### Work instructions
(1) Answer these about the text on tree protection during construction:
(a) What is the dripline?
(b) Around which trees should construction fences be set up?
(c) Besides nourishing the tree, what do roots do?
(2) The text on tree protection during construction names things not to do with equipment and vehicles within the dripline. List every one.
(3) Write the next part of the text on tree protection during construction, continuing after its last sentence.

::: Reading text

Tree protection during construction
When beginning a construction project at home, put plans in place to protect nearby plants and trees. Your plan should consider the following:
- Trees (including root zones) that have not been approved for removal must be protected from injury or destruction.
- Do not park, operate, repair, clean or fuel equipment and vehicles within the dripline of trees not approved for removal. The dripline is the area of ground underneath a tree's branches that correlates to its root growth.
- Do not stockpile construction material within the dripline of any trees not approved for removal.
Setting up tree protection zones and tree protection barriers
Set up construction fences around all trees that are not being removed. A tree protection zone should be placed as far out as possible. Remember that the root systems extend much farther than the driplines of the trees. Root cutting can have catastrophic results. Roots not only nourish the tree, but stabilize the trunk and canopy against falling over.

::::::
::: Provided records

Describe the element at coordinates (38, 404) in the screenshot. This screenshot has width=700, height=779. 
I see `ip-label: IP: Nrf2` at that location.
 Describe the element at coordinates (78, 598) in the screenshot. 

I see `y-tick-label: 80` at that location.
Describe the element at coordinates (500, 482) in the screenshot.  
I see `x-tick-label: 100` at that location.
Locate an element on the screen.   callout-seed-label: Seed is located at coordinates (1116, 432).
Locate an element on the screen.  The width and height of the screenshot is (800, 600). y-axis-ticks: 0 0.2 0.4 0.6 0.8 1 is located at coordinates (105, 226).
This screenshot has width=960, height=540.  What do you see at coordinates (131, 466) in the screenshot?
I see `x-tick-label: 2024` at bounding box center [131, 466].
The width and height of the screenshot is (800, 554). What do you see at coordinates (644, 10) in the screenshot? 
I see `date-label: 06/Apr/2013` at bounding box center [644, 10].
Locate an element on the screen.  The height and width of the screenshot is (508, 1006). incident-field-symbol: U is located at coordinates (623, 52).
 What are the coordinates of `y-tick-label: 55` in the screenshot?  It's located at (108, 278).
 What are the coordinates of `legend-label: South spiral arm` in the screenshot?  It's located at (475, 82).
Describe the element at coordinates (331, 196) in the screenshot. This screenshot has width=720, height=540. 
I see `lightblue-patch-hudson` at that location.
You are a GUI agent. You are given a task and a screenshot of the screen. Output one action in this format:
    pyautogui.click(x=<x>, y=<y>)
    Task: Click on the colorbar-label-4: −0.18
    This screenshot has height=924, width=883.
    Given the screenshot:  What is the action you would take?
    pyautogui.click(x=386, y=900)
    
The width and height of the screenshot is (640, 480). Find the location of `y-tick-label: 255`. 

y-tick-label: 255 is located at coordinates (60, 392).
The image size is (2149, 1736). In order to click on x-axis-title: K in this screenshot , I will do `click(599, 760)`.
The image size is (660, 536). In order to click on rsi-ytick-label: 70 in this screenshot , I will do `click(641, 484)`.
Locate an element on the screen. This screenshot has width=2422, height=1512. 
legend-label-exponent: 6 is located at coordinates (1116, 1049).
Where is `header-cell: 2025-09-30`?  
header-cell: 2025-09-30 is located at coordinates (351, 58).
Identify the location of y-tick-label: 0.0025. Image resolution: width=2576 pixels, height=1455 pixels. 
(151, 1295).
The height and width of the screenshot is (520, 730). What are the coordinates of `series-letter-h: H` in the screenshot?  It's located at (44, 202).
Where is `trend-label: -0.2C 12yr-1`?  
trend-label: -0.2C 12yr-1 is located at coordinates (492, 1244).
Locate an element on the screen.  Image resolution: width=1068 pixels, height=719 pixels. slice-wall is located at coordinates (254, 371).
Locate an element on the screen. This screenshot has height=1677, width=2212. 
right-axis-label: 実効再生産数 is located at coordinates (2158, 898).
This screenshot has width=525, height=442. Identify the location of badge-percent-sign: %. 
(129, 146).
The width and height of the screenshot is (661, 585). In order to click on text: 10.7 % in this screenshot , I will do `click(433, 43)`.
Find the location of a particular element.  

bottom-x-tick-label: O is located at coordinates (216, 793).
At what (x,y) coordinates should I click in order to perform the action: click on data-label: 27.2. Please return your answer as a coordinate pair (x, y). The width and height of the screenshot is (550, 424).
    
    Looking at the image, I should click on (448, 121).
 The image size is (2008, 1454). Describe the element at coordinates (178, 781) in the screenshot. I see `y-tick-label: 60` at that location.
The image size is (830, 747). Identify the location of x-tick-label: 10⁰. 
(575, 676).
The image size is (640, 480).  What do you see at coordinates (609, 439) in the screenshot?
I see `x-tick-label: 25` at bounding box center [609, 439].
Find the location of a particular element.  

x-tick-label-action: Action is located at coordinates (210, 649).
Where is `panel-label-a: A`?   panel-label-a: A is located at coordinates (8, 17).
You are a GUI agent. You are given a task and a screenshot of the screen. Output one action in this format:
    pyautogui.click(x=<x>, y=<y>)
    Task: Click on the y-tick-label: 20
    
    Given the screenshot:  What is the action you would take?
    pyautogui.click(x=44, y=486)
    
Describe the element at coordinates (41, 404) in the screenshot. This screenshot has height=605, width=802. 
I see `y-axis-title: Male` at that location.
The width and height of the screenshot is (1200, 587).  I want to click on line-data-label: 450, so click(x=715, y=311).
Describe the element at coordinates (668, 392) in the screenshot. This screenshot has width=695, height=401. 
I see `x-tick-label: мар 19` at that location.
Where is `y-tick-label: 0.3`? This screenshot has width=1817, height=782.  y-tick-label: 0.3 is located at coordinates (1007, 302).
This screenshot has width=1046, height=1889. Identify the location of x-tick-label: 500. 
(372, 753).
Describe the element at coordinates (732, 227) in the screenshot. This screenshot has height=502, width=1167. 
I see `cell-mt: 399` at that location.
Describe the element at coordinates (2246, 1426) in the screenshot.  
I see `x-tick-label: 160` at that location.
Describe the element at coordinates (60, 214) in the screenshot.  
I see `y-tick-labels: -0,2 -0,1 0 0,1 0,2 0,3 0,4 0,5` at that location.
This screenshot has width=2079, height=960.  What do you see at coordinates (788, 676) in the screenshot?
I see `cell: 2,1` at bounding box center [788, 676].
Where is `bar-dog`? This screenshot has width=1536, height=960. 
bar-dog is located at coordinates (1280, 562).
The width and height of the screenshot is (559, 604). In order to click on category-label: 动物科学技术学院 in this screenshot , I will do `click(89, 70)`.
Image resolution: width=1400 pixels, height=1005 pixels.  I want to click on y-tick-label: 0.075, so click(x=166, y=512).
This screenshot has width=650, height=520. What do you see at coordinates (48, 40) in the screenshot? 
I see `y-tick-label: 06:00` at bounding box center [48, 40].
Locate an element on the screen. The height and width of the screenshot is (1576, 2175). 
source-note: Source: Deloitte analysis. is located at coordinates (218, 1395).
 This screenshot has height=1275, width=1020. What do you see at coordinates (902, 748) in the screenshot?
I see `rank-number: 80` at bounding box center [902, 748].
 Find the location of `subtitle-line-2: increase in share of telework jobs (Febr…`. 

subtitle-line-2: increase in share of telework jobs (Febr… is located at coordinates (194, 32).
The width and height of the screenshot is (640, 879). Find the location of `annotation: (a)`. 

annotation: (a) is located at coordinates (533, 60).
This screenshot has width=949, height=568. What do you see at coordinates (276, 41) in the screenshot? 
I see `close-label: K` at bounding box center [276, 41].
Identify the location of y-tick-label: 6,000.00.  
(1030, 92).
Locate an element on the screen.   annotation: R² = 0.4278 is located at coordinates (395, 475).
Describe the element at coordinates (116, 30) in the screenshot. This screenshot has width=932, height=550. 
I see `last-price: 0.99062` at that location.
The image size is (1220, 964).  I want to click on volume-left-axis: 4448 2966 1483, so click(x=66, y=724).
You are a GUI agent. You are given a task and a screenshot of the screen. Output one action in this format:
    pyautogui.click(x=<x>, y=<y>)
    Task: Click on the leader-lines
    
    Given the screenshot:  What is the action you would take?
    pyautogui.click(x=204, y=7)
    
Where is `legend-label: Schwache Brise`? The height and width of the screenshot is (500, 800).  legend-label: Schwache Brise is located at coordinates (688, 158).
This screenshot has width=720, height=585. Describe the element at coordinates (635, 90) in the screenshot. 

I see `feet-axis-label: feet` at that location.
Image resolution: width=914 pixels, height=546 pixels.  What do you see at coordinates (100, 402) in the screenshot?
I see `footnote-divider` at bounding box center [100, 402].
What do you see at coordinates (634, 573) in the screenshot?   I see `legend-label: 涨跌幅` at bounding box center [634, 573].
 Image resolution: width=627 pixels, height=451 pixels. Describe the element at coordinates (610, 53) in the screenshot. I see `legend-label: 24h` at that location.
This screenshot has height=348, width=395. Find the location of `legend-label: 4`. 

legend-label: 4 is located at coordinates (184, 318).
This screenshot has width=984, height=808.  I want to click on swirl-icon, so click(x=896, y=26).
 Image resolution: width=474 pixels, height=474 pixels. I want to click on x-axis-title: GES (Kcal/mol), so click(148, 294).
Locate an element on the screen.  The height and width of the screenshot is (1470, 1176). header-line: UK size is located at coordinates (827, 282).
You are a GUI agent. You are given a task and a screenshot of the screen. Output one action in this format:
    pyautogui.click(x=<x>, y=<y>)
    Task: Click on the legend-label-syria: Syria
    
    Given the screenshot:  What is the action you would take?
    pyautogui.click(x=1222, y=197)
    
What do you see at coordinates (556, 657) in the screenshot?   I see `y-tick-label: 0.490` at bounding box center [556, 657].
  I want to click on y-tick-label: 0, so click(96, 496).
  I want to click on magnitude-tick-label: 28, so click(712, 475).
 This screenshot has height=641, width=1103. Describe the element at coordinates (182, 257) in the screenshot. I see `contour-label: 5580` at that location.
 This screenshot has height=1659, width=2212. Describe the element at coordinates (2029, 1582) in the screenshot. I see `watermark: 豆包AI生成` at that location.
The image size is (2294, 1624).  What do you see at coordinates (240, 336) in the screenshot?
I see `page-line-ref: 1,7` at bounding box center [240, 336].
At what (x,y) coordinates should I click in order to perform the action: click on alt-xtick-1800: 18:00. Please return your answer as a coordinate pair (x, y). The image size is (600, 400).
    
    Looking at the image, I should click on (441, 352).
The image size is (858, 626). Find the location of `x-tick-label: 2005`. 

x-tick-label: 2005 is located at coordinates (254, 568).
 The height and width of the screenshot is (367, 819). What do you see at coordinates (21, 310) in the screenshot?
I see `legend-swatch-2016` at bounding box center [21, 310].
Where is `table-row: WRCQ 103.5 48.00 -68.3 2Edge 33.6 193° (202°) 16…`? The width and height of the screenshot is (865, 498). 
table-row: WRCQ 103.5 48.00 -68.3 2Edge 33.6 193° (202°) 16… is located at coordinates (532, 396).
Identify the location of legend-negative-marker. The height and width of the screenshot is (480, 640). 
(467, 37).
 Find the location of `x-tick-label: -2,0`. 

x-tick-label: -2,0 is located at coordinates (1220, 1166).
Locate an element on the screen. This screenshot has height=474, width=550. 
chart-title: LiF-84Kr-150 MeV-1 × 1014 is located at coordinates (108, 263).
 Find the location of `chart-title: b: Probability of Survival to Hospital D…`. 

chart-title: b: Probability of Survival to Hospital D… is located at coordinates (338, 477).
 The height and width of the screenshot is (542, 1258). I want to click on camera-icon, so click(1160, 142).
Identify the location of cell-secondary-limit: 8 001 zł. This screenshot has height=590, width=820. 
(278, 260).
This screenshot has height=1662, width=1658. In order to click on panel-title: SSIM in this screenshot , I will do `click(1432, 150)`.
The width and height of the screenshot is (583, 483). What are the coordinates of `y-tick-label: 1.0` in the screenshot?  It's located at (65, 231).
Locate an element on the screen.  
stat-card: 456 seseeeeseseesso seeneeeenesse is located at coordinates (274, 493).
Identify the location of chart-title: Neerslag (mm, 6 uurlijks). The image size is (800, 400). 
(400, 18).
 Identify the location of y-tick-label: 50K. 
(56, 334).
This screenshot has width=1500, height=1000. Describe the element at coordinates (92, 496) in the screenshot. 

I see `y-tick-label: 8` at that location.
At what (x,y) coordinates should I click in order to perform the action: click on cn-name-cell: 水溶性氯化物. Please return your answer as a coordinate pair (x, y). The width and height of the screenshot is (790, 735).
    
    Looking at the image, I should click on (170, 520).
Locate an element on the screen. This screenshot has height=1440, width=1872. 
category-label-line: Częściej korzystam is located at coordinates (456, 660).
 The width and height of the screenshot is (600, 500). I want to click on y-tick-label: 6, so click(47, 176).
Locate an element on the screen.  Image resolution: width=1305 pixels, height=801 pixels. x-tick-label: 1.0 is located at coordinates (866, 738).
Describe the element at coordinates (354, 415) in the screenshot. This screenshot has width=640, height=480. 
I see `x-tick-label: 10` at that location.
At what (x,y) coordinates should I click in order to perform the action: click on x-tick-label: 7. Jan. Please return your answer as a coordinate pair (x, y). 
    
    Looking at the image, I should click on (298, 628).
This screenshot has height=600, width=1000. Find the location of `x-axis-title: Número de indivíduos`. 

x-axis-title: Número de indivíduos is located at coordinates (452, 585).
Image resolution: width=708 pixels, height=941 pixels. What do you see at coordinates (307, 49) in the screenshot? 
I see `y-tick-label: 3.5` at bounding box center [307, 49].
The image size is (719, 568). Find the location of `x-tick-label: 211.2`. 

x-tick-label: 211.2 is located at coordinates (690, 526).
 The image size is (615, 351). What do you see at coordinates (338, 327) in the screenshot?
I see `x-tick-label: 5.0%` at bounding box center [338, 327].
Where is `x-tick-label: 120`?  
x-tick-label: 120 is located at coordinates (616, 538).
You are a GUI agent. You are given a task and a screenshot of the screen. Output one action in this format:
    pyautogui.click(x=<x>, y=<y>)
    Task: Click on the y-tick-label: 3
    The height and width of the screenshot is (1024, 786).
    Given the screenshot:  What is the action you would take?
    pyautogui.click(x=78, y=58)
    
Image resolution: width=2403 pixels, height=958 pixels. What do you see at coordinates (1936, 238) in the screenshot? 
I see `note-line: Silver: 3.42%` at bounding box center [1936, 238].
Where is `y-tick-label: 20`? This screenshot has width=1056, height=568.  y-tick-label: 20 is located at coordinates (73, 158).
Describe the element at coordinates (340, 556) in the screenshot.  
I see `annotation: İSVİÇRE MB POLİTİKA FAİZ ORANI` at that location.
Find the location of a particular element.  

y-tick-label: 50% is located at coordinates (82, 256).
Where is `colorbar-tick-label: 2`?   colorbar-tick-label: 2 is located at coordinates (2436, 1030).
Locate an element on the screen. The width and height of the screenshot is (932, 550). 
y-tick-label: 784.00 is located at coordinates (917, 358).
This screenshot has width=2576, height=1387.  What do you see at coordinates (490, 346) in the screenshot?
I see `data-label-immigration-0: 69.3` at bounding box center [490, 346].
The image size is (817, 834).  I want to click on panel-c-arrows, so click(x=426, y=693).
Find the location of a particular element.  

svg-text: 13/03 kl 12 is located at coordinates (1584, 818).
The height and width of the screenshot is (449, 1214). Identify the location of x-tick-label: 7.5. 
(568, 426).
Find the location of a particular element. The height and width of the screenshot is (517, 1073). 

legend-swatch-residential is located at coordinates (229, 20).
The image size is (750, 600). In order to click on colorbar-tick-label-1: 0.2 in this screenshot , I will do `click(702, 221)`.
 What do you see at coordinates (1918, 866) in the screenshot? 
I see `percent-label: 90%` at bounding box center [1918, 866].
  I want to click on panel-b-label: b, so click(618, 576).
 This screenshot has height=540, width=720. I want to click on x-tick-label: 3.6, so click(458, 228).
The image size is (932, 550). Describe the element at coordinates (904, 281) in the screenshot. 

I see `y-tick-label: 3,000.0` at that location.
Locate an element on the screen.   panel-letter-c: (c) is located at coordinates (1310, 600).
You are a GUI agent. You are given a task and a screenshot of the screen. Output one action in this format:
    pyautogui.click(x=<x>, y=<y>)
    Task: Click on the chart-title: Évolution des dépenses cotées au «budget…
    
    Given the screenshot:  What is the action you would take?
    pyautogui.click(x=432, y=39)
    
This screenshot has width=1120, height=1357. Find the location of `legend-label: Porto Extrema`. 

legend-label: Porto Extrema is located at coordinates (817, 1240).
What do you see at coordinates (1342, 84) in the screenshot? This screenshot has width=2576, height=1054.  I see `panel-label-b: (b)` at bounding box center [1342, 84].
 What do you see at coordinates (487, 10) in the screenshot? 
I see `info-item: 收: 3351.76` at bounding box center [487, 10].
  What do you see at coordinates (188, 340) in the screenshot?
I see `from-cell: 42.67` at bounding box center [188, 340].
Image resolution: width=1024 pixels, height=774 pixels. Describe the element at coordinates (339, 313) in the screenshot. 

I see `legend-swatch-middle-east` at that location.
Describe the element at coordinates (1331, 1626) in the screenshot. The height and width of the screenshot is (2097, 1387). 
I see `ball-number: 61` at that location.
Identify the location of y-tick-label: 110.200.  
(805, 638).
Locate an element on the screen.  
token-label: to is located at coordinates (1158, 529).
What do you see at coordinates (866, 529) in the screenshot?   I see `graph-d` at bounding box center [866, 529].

::::::

### Answers to the problems
(1)
(a) The area of ground underneath a tree's branches that correlates to its root growth.
(b) Around all trees that are not being removed.
(c) They stabilize the trunk and canopy against falling over.

(2)
- Park
- Operate
- Repair
- Clean
- Fuel

(3)
Barriers for tree protection should be a minimum height of 1.2 m (4'). Use materials such as orange construction fence or snow fence supported by steel posts. The posts should be no more than 2.4 m (8') apart, and close enough to keep the fence erect and prevent the material from sagging. Snow fence with posts is acceptable. The barriers should be installed before the project starts and maintained in good repair until the project is complete. All fencing and posts must be removed upon completion of the work.
The City has guidelines which manage how trees are protected and managed during construction activities. The Design Specifications and Requirements Manual can be downloaded at www.roadauthority.com/Standards. Select City of London from the standard list to view the multiple sections of the manual.